:: Given data ::
--------------------------------

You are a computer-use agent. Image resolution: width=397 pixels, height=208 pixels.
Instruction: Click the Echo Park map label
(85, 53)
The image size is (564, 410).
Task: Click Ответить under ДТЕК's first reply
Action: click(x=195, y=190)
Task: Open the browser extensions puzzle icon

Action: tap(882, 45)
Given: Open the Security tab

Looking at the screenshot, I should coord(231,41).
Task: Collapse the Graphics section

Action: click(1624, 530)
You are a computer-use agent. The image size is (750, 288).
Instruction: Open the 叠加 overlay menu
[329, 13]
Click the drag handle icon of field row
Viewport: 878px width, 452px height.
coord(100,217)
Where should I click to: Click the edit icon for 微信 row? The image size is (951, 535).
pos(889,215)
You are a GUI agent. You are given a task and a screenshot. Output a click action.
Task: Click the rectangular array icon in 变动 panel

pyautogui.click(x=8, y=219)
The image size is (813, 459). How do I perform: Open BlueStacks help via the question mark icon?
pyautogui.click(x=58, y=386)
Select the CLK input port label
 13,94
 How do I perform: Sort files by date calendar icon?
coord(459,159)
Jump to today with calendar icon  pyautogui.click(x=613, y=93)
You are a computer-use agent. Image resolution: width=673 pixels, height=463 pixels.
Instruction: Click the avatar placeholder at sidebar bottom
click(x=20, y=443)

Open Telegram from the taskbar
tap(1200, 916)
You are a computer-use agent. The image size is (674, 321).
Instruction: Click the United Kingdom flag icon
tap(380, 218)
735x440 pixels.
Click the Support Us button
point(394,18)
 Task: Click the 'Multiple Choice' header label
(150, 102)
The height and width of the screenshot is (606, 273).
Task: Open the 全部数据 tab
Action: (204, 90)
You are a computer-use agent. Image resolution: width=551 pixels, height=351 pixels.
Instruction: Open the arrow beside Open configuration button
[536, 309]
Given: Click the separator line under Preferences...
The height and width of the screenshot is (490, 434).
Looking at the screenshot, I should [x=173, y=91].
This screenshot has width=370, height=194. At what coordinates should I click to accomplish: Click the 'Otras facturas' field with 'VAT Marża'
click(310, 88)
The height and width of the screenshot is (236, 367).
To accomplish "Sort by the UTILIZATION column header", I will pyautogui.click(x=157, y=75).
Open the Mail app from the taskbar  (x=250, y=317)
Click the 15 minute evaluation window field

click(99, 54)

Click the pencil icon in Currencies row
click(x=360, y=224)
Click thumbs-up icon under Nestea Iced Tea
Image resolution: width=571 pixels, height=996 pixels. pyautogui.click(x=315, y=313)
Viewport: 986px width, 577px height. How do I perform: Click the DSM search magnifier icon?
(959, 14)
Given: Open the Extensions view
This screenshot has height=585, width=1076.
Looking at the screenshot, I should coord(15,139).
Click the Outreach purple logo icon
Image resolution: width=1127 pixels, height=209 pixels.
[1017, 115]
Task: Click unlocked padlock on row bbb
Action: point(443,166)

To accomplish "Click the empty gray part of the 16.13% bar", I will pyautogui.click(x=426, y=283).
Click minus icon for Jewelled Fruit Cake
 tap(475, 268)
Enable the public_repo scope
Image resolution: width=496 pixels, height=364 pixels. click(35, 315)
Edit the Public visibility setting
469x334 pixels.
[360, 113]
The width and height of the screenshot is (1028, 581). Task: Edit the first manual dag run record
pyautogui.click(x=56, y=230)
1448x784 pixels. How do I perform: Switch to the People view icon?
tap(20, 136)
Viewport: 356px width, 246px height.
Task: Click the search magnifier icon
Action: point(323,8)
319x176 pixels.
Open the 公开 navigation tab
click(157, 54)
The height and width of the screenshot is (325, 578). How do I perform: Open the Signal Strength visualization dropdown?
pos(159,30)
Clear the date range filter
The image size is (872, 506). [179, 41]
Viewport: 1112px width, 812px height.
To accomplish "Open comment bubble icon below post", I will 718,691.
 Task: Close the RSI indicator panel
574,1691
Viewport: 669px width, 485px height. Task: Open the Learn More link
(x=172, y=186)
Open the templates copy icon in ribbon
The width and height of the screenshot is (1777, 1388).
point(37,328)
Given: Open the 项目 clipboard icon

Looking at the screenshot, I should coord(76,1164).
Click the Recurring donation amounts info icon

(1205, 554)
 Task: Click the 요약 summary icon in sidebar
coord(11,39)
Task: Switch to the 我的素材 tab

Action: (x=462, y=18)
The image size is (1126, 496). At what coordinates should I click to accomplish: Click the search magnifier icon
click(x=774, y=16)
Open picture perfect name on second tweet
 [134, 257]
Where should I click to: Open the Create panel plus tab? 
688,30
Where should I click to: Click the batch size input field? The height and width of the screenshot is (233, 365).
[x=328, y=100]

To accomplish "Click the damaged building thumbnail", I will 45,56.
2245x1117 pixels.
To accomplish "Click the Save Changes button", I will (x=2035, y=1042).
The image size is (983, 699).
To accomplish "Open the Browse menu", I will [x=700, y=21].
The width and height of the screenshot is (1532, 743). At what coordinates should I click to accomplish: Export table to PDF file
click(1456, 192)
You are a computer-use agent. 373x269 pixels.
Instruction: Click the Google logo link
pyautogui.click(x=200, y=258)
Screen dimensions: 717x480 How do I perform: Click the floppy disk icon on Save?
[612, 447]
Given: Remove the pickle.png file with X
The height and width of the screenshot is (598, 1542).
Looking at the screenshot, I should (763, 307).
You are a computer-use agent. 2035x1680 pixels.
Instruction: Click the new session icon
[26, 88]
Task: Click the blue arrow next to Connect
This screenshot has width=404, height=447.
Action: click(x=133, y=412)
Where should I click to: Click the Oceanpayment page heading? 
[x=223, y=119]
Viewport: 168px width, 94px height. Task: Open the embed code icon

--------------------------------

:: What the task requires ::
Show every line of the material above that contains the word "sidebar", matching case exactly.

:: Completed exercise ::
Instruction: Click the avatar placeholder at sidebar bottom
 Task: Click the 요약 summary icon in sidebar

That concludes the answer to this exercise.